### Exercise prompt
Every line of the data must be copied exactly.
○ ○ ○ ○ ○ ○ ○
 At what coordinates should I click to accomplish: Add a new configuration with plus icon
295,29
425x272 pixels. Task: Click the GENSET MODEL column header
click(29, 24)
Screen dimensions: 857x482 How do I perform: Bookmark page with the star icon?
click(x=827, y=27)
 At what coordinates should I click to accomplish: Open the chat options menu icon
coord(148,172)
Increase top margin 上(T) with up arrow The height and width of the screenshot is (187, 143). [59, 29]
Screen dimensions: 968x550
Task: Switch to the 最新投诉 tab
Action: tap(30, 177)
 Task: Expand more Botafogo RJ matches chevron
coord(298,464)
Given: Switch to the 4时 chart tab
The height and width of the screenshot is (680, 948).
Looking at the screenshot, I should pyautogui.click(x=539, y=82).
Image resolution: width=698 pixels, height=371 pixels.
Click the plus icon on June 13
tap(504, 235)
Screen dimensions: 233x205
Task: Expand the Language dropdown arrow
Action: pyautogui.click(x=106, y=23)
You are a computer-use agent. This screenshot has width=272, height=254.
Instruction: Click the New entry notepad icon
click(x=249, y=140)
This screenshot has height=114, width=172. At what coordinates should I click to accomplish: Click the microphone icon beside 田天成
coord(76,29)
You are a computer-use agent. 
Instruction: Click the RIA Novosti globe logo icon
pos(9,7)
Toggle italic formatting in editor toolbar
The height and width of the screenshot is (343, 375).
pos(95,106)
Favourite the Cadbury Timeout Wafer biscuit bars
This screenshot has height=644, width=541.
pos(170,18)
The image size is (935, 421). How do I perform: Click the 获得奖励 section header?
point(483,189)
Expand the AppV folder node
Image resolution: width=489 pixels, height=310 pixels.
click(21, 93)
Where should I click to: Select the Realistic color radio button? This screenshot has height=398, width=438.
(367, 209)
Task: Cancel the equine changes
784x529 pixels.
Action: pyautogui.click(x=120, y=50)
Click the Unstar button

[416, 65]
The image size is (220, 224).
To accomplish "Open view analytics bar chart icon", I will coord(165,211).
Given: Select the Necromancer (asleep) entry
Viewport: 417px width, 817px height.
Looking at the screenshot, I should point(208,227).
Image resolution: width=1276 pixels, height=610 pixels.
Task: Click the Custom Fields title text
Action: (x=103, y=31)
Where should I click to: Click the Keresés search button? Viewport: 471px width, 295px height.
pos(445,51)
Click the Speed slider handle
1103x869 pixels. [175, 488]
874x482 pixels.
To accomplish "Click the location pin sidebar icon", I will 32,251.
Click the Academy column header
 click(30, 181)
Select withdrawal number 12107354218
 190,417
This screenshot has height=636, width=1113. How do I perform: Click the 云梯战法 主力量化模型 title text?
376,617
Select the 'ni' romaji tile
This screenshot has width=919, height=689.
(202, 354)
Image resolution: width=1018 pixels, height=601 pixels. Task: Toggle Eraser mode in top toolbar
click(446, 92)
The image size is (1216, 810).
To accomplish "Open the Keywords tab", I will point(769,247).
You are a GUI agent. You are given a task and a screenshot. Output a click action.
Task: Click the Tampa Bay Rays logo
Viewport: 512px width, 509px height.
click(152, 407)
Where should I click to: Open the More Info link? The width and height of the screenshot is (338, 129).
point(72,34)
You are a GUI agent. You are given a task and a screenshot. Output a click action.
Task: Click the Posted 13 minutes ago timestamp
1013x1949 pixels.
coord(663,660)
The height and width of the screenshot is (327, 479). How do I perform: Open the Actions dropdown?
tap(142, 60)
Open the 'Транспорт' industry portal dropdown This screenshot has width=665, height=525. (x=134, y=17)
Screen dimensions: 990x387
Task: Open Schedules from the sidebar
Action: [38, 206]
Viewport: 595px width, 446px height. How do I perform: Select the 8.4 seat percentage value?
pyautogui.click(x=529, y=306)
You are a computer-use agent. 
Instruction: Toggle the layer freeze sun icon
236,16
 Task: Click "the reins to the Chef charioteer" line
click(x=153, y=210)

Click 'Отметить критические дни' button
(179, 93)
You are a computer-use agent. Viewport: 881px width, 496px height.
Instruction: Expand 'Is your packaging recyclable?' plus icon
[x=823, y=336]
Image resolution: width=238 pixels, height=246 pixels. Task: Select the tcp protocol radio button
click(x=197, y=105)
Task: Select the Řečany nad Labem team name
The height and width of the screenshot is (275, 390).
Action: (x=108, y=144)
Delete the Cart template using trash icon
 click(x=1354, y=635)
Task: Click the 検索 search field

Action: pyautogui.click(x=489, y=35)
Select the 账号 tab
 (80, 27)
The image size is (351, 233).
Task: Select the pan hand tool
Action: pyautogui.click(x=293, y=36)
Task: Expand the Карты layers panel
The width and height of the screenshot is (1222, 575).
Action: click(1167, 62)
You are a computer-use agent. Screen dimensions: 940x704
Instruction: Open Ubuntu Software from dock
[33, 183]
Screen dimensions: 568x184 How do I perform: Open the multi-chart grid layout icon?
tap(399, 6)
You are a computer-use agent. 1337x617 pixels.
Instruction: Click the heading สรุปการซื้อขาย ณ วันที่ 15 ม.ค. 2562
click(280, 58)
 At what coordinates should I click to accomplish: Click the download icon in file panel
○ ○ ○ ○ ○ ○ ○
### Finished task
 At what coordinates should I click to accomplish: Add a new configuration with plus icon
295,29
425x272 pixels. Task: Click the GENSET MODEL column header
click(29, 24)
Screen dimensions: 857x482 How do I perform: Bookmark page with the star icon?
click(x=827, y=27)
 At what coordinates should I click to accomplish: Open the chat options menu icon
coord(148,172)
Increase top margin 上(T) with up arrow The height and width of the screenshot is (187, 143). [59, 29]
Screen dimensions: 968x550
Task: Switch to the 最新投诉 tab
Action: tap(30, 177)
 Task: Expand more Botafogo RJ matches chevron
coord(298,464)
Given: Switch to the 4时 chart tab
The height and width of the screenshot is (680, 948).
Looking at the screenshot, I should pyautogui.click(x=539, y=82).
Image resolution: width=698 pixels, height=371 pixels.
Click the plus icon on June 13
tap(504, 235)
Screen dimensions: 233x205
Task: Expand the Language dropdown arrow
Action: pyautogui.click(x=106, y=23)
You are a computer-use agent. This screenshot has width=272, height=254.
Instruction: Click the New entry notepad icon
click(x=249, y=140)
This screenshot has height=114, width=172. At what coordinates should I click to accomplish: Click the microphone icon beside 田天成
coord(76,29)
You are a computer-use agent. 
Instruction: Click the RIA Novosti globe logo icon
pos(9,7)
Toggle italic formatting in editor toolbar
The height and width of the screenshot is (343, 375).
pos(95,106)
Favourite the Cadbury Timeout Wafer biscuit bars
This screenshot has height=644, width=541.
pos(170,18)
The image size is (935, 421). How do I perform: Click the 获得奖励 section header?
point(483,189)
Expand the AppV folder node
Image resolution: width=489 pixels, height=310 pixels.
click(21, 93)
Where should I click to: Select the Realistic color radio button? This screenshot has height=398, width=438.
(367, 209)
Task: Cancel the equine changes
784x529 pixels.
Action: pyautogui.click(x=120, y=50)
Click the Unstar button

[416, 65]
The image size is (220, 224).
To accomplish "Open view analytics bar chart icon", I will coord(165,211).
Given: Select the Necromancer (asleep) entry
Viewport: 417px width, 817px height.
Looking at the screenshot, I should point(208,227).
Image resolution: width=1276 pixels, height=610 pixels.
Task: Click the Custom Fields title text
Action: (x=103, y=31)
Where should I click to: Click the Keresés search button? Viewport: 471px width, 295px height.
pos(445,51)
Click the Speed slider handle
1103x869 pixels. [175, 488]
874x482 pixels.
To accomplish "Click the location pin sidebar icon", I will 32,251.
Click the Academy column header
 click(30, 181)
Select withdrawal number 12107354218
 190,417
This screenshot has height=636, width=1113. How do I perform: Click the 云梯战法 主力量化模型 title text?
376,617
Select the 'ni' romaji tile
This screenshot has width=919, height=689.
(202, 354)
Image resolution: width=1018 pixels, height=601 pixels. Task: Toggle Eraser mode in top toolbar
click(446, 92)
The image size is (1216, 810).
To accomplish "Open the Keywords tab", I will point(769,247).
You are a GUI agent. You are given a task and a screenshot. Output a click action.
Task: Click the Tampa Bay Rays logo
Viewport: 512px width, 509px height.
click(152, 407)
Where should I click to: Open the More Info link? The width and height of the screenshot is (338, 129).
point(72,34)
You are a GUI agent. You are given a task and a screenshot. Output a click action.
Task: Click the Posted 13 minutes ago timestamp
1013x1949 pixels.
coord(663,660)
The height and width of the screenshot is (327, 479). How do I perform: Open the Actions dropdown?
tap(142, 60)
Open the 'Транспорт' industry portal dropdown This screenshot has width=665, height=525. (x=134, y=17)
Screen dimensions: 990x387
Task: Open Schedules from the sidebar
Action: [38, 206]
Viewport: 595px width, 446px height. How do I perform: Select the 8.4 seat percentage value?
pyautogui.click(x=529, y=306)
You are a computer-use agent. 
Instruction: Toggle the layer freeze sun icon
236,16
 Task: Click "the reins to the Chef charioteer" line
click(x=153, y=210)

Click 'Отметить критические дни' button
(179, 93)
You are a computer-use agent. Viewport: 881px width, 496px height.
Instruction: Expand 'Is your packaging recyclable?' plus icon
[x=823, y=336]
Image resolution: width=238 pixels, height=246 pixels. Task: Select the tcp protocol radio button
click(x=197, y=105)
Task: Select the Řečany nad Labem team name
The height and width of the screenshot is (275, 390).
Action: (x=108, y=144)
Delete the Cart template using trash icon
 click(x=1354, y=635)
Task: Click the 検索 search field

Action: pyautogui.click(x=489, y=35)
Select the 账号 tab
 (80, 27)
The image size is (351, 233).
Task: Select the pan hand tool
Action: pyautogui.click(x=293, y=36)
Task: Expand the Карты layers panel
The width and height of the screenshot is (1222, 575).
Action: click(1167, 62)
You are a computer-use agent. Screen dimensions: 940x704
Instruction: Open Ubuntu Software from dock
[33, 183]
Screen dimensions: 568x184 How do I perform: Open the multi-chart grid layout icon?
tap(399, 6)
You are a computer-use agent. 1337x617 pixels.
Instruction: Click the heading สรุปการซื้อขาย ณ วันที่ 15 ม.ค. 2562
click(280, 58)
 At what coordinates should I click to accomplish: Click the download icon in file panel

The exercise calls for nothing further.